# How to find sum of the power series $\sum_{n=1}^{\infty} x^2 e^{-nx}$?

I got this power series $$\sum_{n=1}^{\infty} x^2 e^{-nx}$$ And i need to prove uniform convergence when $x \in[0;1]$ and find this sum. I have proven uniform convergence, but i have no idea how to find this sum. It's clear, that $\sum_{n=1}^{\infty} x^2 e^{-nx}$ is a geometric series $\frac{x^2 e^{-x}}{1-e^{-x}}$. Is it correct that $\sum_{n=1}^{\infty} x^2 e^{-nx}$ equals $\int_0^1 \frac{x^2 e^{-x}}{1-e^{-x}}$?

• Do you need the value of the series or the value of an integral over this series? You have not clearly stated why you would need the $\int_0^1$ part in your question. – Formyer Oct 9 '17 at 2:05
• @Formyer i need find value of the series – Shmuser Oct 9 '17 at 2:06
• Seems to me you already have all the answers (convergence, geometric serie, the value of the sum).What is it, you need exactly? – zwim Oct 9 '17 at 2:08
• @Formyer I thought that value of the series and the value of an integral over this series are the same, aren't they? – Shmuser Oct 9 '17 at 2:09
• @user401689 No. The series depends on $x$ but the integral is a specific number, so even without computing either of them, you can see they can't be the same.
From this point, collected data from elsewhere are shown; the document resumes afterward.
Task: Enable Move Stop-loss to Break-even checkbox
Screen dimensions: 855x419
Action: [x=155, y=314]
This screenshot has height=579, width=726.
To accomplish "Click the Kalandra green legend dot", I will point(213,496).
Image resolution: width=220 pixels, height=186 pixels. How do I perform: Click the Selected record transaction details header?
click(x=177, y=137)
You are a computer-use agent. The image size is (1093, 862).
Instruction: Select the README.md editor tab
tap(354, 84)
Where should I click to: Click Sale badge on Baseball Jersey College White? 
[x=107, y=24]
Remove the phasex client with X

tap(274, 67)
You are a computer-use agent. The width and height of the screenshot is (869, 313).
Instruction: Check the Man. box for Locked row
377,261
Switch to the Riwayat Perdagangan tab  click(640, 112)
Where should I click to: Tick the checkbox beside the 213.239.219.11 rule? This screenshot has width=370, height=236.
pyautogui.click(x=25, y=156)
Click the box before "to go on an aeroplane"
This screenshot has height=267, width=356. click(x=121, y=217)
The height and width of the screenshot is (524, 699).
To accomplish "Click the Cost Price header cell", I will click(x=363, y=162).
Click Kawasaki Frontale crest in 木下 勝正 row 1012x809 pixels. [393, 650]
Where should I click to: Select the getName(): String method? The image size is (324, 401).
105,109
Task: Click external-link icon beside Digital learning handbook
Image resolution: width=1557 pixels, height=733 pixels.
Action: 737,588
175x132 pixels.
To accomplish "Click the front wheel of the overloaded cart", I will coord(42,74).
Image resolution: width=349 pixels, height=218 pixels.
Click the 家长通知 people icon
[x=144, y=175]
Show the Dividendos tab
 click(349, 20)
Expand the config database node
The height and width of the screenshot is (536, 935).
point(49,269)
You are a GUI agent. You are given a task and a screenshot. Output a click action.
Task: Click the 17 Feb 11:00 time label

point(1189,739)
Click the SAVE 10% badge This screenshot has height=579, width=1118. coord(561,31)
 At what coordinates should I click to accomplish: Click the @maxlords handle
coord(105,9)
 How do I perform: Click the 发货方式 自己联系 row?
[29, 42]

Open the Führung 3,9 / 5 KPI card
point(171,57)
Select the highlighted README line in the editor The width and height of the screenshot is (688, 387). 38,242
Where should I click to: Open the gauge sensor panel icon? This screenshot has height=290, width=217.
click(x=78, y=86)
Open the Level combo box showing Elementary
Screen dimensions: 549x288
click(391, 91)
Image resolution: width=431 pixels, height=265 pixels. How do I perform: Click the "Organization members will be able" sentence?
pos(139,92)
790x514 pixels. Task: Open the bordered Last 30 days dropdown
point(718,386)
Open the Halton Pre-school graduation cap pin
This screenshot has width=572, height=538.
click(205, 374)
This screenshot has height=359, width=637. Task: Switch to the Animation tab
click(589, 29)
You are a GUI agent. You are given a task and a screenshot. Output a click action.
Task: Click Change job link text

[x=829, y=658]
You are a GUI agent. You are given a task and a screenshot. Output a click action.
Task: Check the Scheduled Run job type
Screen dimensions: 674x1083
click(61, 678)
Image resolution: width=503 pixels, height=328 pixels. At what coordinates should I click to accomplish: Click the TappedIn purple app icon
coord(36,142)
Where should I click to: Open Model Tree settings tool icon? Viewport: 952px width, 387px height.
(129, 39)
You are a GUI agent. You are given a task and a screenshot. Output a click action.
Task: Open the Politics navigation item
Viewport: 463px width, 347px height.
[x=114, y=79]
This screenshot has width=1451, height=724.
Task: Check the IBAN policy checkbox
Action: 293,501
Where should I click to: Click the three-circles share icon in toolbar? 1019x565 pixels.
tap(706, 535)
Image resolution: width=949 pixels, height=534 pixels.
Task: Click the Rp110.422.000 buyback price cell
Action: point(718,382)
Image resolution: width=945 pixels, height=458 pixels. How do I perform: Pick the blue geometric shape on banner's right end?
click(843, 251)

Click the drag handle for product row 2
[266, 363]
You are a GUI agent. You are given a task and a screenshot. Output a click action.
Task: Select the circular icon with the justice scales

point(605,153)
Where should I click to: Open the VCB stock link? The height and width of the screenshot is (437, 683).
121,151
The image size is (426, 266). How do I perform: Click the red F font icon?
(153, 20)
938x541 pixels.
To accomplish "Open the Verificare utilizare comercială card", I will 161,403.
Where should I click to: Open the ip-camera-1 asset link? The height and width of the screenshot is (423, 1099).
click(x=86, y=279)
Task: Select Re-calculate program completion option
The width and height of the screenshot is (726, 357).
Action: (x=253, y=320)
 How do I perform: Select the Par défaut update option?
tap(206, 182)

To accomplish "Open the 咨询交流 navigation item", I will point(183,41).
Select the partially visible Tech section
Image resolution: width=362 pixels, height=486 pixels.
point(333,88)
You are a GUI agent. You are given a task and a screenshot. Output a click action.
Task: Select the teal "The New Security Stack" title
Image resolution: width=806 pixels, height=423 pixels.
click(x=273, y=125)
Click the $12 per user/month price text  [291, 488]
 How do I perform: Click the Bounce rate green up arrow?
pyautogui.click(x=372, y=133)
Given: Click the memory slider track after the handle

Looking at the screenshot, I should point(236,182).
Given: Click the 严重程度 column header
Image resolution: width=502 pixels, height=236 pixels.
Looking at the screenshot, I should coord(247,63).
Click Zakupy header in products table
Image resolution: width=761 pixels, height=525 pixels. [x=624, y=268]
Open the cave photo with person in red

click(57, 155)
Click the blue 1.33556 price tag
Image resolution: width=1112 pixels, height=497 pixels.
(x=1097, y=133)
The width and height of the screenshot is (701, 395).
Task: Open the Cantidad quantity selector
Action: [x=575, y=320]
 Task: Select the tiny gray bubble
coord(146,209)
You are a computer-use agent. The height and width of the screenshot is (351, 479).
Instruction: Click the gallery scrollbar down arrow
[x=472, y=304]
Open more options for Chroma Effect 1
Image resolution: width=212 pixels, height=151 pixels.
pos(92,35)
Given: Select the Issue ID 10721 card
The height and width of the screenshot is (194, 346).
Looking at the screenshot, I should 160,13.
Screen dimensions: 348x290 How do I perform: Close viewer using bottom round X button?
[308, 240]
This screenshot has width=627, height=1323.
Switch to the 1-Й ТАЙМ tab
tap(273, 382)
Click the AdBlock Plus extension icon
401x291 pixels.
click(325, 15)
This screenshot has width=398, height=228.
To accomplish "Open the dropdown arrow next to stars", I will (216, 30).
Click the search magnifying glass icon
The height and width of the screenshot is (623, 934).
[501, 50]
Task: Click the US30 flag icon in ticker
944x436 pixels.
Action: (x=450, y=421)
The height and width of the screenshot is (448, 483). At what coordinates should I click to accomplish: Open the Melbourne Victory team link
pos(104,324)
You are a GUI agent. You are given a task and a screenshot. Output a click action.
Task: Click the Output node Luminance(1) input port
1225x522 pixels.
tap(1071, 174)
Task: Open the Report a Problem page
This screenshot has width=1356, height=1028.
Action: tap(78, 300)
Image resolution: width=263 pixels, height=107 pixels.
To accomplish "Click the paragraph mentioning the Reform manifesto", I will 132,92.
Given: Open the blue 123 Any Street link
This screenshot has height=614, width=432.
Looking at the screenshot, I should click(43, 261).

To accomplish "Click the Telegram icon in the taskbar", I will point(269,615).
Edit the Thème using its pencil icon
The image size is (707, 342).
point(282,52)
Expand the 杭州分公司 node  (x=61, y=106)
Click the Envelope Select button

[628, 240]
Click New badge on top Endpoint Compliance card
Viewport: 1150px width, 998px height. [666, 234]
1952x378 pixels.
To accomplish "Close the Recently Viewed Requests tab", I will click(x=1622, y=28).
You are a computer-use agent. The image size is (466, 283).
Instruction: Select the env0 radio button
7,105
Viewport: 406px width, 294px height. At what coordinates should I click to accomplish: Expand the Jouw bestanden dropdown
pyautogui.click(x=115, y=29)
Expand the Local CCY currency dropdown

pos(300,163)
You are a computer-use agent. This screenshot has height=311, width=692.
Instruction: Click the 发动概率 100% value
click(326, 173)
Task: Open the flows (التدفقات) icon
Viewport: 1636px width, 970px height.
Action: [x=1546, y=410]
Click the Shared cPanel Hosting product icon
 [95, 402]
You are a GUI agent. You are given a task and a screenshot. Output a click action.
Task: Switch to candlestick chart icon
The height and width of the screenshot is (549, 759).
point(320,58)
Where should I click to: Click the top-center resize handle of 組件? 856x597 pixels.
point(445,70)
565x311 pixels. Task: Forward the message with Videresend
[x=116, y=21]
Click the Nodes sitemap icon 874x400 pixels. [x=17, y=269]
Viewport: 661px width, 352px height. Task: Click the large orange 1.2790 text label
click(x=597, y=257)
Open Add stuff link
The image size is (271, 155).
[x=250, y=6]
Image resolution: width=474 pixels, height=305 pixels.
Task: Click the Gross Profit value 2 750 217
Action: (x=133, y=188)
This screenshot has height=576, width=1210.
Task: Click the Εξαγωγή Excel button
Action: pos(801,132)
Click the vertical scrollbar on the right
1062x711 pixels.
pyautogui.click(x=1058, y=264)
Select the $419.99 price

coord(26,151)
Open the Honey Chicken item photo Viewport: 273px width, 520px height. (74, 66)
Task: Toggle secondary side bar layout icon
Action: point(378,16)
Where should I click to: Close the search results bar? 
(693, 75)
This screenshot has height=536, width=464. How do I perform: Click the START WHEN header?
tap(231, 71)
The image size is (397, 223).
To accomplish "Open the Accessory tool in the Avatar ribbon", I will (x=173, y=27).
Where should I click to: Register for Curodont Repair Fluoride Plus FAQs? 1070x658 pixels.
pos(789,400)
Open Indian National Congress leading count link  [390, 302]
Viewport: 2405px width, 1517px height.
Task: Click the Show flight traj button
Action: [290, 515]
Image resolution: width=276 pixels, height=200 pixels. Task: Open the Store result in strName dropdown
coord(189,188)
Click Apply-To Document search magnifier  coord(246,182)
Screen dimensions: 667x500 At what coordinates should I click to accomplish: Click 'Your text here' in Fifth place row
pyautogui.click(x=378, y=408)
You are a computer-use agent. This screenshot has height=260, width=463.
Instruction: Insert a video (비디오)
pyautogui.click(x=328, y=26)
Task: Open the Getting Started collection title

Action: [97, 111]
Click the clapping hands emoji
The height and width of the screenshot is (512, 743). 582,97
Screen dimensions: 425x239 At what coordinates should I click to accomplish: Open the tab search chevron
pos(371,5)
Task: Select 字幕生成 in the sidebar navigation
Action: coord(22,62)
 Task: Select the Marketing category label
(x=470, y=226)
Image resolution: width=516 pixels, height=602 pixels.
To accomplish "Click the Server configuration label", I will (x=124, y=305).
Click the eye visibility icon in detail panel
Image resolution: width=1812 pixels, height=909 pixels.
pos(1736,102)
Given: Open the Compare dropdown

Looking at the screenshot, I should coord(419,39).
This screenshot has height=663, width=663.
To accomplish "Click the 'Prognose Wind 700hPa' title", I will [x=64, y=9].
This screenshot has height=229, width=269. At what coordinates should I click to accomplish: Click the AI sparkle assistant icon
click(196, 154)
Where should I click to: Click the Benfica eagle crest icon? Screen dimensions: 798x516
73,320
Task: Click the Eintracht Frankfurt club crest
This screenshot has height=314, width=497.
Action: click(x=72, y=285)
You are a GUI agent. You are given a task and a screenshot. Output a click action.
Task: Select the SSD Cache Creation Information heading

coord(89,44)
I'm not sure why you even integrated it, in the first place. – Jam Oct 9 '17 at 2:14

$$\sum_{n=1}^\infty x^2e^{-nx}=x^2\frac{e^{-x}}{1-e^{-x}}.$$

You seem to conflate a few different concepts here: For one,

$$\sum_{n=1}^\infty x^2e^{-nx}=\lim_{k\rightarrow\infty}\sum_{n=1}^k x^2e^{-nx}$$

(a series is the limit of its partial sums) is the definition of a series.

Then, you have some "similarities" between series and integrals that do not factor into this problem: For starters, the Riemann integral approach:

$$\sum_{i=1}^N f(x_i)\Delta x_i\rightarrow\int_a^bf(x)\text dx$$

for a partition $a=x_1<...<x_N=b$ of an interval $[a,b]$, with $\Delta x_i=x_{i+1}-x_i$. The limit converges for any sequence of partitions as long as the mesh size $\max_{i=1,...,N-1}(x_{i+1}-x_i)$ converges towards zero.

Then, there is the integrability criterion / integral test that lets you determine whether a series converges at all by comparing it to the integral over its summation sequence. That only holds for non-negative monotonely decreasing functions, though, and is a comparison, not an equality.

Again, none of this has anything to do with the answer to your question, but might clear up some concepts you seem to have difficulty grasping.